"""

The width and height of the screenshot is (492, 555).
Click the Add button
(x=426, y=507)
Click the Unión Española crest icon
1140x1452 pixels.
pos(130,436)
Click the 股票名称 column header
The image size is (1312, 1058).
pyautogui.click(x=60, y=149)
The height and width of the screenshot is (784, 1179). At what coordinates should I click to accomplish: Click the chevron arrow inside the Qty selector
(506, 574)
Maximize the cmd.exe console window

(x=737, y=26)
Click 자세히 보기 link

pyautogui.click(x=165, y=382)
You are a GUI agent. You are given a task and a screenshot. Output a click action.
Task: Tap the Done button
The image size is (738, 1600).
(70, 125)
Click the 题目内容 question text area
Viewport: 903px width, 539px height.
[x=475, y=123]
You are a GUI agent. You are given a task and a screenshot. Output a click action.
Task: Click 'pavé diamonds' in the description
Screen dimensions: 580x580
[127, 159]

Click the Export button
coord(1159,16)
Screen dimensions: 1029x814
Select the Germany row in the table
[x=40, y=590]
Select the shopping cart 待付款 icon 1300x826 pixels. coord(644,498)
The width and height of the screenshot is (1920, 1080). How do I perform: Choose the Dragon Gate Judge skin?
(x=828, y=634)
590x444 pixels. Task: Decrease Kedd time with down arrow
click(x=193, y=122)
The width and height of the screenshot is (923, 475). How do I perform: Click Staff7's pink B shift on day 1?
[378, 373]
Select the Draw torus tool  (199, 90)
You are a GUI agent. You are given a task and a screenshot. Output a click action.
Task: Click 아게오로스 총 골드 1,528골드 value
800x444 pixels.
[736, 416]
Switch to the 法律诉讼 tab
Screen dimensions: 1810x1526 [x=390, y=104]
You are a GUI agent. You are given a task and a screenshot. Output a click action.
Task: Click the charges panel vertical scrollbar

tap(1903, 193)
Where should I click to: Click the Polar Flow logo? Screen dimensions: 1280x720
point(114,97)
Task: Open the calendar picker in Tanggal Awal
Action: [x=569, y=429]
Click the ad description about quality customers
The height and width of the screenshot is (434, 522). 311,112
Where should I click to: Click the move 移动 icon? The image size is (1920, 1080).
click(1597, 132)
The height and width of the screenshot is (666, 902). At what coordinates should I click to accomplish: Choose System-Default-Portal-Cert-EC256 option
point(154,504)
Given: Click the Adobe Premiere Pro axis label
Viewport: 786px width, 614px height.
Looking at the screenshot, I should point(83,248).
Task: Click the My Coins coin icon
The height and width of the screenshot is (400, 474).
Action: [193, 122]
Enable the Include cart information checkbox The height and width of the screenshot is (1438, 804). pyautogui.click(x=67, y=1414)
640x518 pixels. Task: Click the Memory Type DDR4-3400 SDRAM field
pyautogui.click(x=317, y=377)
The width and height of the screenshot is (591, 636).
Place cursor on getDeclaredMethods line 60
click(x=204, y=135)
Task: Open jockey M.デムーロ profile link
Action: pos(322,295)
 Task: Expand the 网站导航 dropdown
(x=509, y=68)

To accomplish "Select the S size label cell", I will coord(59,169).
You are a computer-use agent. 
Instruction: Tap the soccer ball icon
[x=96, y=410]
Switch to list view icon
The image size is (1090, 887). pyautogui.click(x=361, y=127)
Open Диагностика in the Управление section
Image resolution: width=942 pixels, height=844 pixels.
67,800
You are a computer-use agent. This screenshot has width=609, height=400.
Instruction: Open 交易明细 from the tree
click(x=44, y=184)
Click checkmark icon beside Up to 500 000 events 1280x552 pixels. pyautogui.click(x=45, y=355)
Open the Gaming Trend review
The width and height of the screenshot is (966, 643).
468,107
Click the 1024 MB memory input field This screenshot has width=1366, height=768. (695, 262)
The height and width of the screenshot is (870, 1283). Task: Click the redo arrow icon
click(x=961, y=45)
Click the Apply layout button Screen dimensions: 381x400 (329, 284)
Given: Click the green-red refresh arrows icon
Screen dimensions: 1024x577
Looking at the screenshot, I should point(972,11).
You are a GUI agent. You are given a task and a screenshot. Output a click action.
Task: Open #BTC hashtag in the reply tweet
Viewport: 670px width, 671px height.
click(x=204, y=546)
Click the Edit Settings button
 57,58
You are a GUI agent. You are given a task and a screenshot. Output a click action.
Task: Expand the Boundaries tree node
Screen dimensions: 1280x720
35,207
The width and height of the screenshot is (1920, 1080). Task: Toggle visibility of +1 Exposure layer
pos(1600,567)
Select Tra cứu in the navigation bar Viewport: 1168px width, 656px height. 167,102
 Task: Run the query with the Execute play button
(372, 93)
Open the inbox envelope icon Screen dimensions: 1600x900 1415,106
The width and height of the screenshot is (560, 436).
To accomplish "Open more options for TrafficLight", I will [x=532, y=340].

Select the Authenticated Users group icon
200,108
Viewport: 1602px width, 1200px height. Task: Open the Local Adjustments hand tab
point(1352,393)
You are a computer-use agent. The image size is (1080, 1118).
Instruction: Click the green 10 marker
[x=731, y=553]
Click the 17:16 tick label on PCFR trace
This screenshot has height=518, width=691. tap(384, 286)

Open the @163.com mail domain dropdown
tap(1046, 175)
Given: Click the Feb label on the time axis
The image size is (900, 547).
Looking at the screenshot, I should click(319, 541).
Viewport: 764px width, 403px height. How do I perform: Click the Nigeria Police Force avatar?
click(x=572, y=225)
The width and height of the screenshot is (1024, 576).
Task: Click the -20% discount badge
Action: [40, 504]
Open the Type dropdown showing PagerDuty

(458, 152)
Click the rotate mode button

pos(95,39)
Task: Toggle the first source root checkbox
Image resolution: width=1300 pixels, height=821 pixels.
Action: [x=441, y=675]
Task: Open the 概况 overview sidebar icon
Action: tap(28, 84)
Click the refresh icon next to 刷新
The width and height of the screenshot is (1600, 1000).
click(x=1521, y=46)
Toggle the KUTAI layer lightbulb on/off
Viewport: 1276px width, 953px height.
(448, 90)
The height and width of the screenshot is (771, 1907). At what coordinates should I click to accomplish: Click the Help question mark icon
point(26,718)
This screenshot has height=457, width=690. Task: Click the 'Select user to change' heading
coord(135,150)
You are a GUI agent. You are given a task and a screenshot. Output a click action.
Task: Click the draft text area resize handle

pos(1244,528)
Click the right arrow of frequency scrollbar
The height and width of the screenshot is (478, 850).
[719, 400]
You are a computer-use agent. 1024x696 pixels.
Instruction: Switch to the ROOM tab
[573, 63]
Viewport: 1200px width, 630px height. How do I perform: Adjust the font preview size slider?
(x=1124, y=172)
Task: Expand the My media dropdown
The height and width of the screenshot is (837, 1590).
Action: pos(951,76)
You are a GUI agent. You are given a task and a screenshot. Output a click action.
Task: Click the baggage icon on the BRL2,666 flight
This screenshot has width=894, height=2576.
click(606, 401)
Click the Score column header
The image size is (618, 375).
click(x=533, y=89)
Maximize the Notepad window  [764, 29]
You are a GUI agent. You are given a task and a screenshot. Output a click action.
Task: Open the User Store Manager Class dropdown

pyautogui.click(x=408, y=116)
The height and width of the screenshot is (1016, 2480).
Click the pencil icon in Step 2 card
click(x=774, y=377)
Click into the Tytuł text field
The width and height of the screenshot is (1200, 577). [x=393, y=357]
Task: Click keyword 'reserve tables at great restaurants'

"""

Exercise: The data are to be transcribed in full, exactly as given.

Answer to this problem:
The width and height of the screenshot is (492, 555).
Click the Add button
(x=426, y=507)
Click the Unión Española crest icon
1140x1452 pixels.
pos(130,436)
Click the 股票名称 column header
The image size is (1312, 1058).
pyautogui.click(x=60, y=149)
The height and width of the screenshot is (784, 1179). At what coordinates should I click to accomplish: Click the chevron arrow inside the Qty selector
(506, 574)
Maximize the cmd.exe console window

(x=737, y=26)
Click 자세히 보기 link

pyautogui.click(x=165, y=382)
You are a GUI agent. You are given a task and a screenshot. Output a click action.
Task: Tap the Done button
The image size is (738, 1600).
(70, 125)
Click the 题目内容 question text area
Viewport: 903px width, 539px height.
[x=475, y=123]
You are a GUI agent. You are given a task and a screenshot. Output a click action.
Task: Click 'pavé diamonds' in the description
Screen dimensions: 580x580
[127, 159]

Click the Export button
coord(1159,16)
Screen dimensions: 1029x814
Select the Germany row in the table
[x=40, y=590]
Select the shopping cart 待付款 icon 1300x826 pixels. coord(644,498)
The width and height of the screenshot is (1920, 1080). How do I perform: Choose the Dragon Gate Judge skin?
(x=828, y=634)
590x444 pixels. Task: Decrease Kedd time with down arrow
click(x=193, y=122)
The width and height of the screenshot is (923, 475). How do I perform: Click Staff7's pink B shift on day 1?
[378, 373]
Select the Draw torus tool  (199, 90)
You are a GUI agent. You are given a task and a screenshot. Output a click action.
Task: Click 아게오로스 총 골드 1,528골드 value
800x444 pixels.
[736, 416]
Switch to the 法律诉讼 tab
Screen dimensions: 1810x1526 [x=390, y=104]
You are a GUI agent. You are given a task and a screenshot. Output a click action.
Task: Click the charges panel vertical scrollbar

tap(1903, 193)
Where should I click to: Click the Polar Flow logo? Screen dimensions: 1280x720
point(114,97)
Task: Open the calendar picker in Tanggal Awal
Action: [x=569, y=429]
Click the ad description about quality customers
The height and width of the screenshot is (434, 522). 311,112
Where should I click to: Click the move 移动 icon? The image size is (1920, 1080).
click(1597, 132)
The height and width of the screenshot is (666, 902). At what coordinates should I click to accomplish: Choose System-Default-Portal-Cert-EC256 option
point(154,504)
Given: Click the Adobe Premiere Pro axis label
Viewport: 786px width, 614px height.
Looking at the screenshot, I should point(83,248).
Task: Click the My Coins coin icon
The height and width of the screenshot is (400, 474).
Action: [193, 122]
Enable the Include cart information checkbox The height and width of the screenshot is (1438, 804). pyautogui.click(x=67, y=1414)
640x518 pixels. Task: Click the Memory Type DDR4-3400 SDRAM field
pyautogui.click(x=317, y=377)
The width and height of the screenshot is (591, 636).
Place cursor on getDeclaredMethods line 60
click(x=204, y=135)
Task: Open jockey M.デムーロ profile link
Action: pos(322,295)
 Task: Expand the 网站导航 dropdown
(x=509, y=68)

To accomplish "Select the S size label cell", I will coord(59,169).
You are a computer-use agent. 
Instruction: Tap the soccer ball icon
[x=96, y=410]
Switch to list view icon
The image size is (1090, 887). pyautogui.click(x=361, y=127)
Open Диагностика in the Управление section
Image resolution: width=942 pixels, height=844 pixels.
67,800
You are a computer-use agent. This screenshot has width=609, height=400.
Instruction: Open 交易明细 from the tree
click(x=44, y=184)
Click checkmark icon beside Up to 500 000 events 1280x552 pixels. pyautogui.click(x=45, y=355)
Open the Gaming Trend review
The width and height of the screenshot is (966, 643).
468,107
Click the 1024 MB memory input field This screenshot has width=1366, height=768. (695, 262)
The height and width of the screenshot is (870, 1283). Task: Click the redo arrow icon
click(x=961, y=45)
Click the Apply layout button Screen dimensions: 381x400 (329, 284)
Given: Click the green-red refresh arrows icon
Screen dimensions: 1024x577
Looking at the screenshot, I should point(972,11).
You are a GUI agent. You are given a task and a screenshot. Output a click action.
Task: Open #BTC hashtag in the reply tweet
Viewport: 670px width, 671px height.
click(x=204, y=546)
Click the Edit Settings button
 57,58
You are a GUI agent. You are given a task and a screenshot. Output a click action.
Task: Expand the Boundaries tree node
Screen dimensions: 1280x720
35,207
The width and height of the screenshot is (1920, 1080). Task: Toggle visibility of +1 Exposure layer
pos(1600,567)
Select Tra cứu in the navigation bar Viewport: 1168px width, 656px height. 167,102
 Task: Run the query with the Execute play button
(372, 93)
Open the inbox envelope icon Screen dimensions: 1600x900 1415,106
The width and height of the screenshot is (560, 436).
To accomplish "Open more options for TrafficLight", I will [x=532, y=340].

Select the Authenticated Users group icon
200,108
Viewport: 1602px width, 1200px height. Task: Open the Local Adjustments hand tab
point(1352,393)
You are a computer-use agent. The image size is (1080, 1118).
Instruction: Click the green 10 marker
[x=731, y=553]
Click the 17:16 tick label on PCFR trace
This screenshot has height=518, width=691. tap(384, 286)

Open the @163.com mail domain dropdown
tap(1046, 175)
Given: Click the Feb label on the time axis
The image size is (900, 547).
Looking at the screenshot, I should click(319, 541).
Viewport: 764px width, 403px height. How do I perform: Click the Nigeria Police Force avatar?
click(x=572, y=225)
The width and height of the screenshot is (1024, 576).
Task: Click the -20% discount badge
Action: [40, 504]
Open the Type dropdown showing PagerDuty

(458, 152)
Click the rotate mode button

pos(95,39)
Task: Toggle the first source root checkbox
Image resolution: width=1300 pixels, height=821 pixels.
Action: [x=441, y=675]
Task: Open the 概况 overview sidebar icon
Action: tap(28, 84)
Click the refresh icon next to 刷新
The width and height of the screenshot is (1600, 1000).
click(x=1521, y=46)
Toggle the KUTAI layer lightbulb on/off
Viewport: 1276px width, 953px height.
(448, 90)
The height and width of the screenshot is (771, 1907). At what coordinates should I click to accomplish: Click the Help question mark icon
point(26,718)
This screenshot has height=457, width=690. Task: Click the 'Select user to change' heading
coord(135,150)
You are a GUI agent. You are given a task and a screenshot. Output a click action.
Task: Click the draft text area resize handle

pos(1244,528)
Click the right arrow of frequency scrollbar
The height and width of the screenshot is (478, 850).
[719, 400]
You are a computer-use agent. 1024x696 pixels.
Instruction: Switch to the ROOM tab
[573, 63]
Viewport: 1200px width, 630px height. How do I perform: Adjust the font preview size slider?
(x=1124, y=172)
Task: Expand the My media dropdown
The height and width of the screenshot is (837, 1590).
Action: pos(951,76)
You are a GUI agent. You are given a task and a screenshot. Output a click action.
Task: Click the baggage icon on the BRL2,666 flight
This screenshot has width=894, height=2576.
click(606, 401)
Click the Score column header
The image size is (618, 375).
click(x=533, y=89)
Maximize the Notepad window  [764, 29]
You are a GUI agent. You are given a task and a screenshot. Output a click action.
Task: Open the User Store Manager Class dropdown

pyautogui.click(x=408, y=116)
The height and width of the screenshot is (1016, 2480).
Click the pencil icon in Step 2 card
click(x=774, y=377)
Click into the Tytuł text field
The width and height of the screenshot is (1200, 577). [x=393, y=357]
Task: Click keyword 'reserve tables at great restaurants'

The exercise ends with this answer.